### RECORDS PROVIDED
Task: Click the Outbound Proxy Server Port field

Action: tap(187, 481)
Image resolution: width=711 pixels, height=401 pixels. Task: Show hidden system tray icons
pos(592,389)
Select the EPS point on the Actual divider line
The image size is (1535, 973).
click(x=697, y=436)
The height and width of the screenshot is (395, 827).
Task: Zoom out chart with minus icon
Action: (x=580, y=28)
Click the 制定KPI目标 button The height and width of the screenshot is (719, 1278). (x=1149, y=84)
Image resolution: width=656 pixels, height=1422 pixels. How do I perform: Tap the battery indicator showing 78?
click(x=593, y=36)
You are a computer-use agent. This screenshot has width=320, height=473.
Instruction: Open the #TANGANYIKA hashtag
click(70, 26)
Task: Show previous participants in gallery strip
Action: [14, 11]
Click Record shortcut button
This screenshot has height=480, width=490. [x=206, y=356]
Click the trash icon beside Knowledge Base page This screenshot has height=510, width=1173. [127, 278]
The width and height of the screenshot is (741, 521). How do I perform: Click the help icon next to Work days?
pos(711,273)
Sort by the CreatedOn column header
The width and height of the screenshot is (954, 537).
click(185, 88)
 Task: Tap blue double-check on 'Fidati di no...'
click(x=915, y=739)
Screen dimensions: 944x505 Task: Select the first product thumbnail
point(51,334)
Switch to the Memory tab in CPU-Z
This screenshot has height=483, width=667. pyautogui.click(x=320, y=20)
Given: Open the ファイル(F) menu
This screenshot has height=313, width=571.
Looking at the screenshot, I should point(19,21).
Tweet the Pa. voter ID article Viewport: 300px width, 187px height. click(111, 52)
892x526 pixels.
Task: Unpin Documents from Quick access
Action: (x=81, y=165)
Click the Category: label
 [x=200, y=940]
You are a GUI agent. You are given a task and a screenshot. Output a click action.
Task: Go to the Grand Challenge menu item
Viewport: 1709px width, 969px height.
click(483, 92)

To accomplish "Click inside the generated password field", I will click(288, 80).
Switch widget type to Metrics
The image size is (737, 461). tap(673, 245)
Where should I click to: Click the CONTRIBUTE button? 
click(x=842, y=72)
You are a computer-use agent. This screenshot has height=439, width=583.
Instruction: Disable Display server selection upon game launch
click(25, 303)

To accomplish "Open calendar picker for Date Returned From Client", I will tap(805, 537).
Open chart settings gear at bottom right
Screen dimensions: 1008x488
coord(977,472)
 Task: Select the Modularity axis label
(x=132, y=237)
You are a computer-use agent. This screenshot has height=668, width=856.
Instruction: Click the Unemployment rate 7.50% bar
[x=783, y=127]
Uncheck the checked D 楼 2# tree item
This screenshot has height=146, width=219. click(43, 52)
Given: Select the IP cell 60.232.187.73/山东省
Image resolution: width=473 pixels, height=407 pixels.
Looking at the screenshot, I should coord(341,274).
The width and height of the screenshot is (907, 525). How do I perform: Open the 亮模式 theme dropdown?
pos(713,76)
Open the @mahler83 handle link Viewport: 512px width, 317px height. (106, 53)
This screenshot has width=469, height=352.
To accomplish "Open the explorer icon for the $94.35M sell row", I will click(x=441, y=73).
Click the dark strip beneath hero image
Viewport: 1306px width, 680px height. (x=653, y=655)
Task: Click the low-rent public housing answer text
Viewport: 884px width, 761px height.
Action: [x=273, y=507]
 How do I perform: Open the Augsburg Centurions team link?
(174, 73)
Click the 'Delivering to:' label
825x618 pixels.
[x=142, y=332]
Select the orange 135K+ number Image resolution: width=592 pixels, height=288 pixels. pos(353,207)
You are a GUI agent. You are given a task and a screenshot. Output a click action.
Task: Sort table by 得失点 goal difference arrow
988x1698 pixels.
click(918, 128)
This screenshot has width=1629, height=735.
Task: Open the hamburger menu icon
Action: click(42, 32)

### PROBLEM TO WORK ON
What is wanted is a copy of every line in the listing that includes the word "Sort".

### WRITTEN RESPONSE
Sort by the CreatedOn column header
Task: Sort table by 得失点 goal difference arrow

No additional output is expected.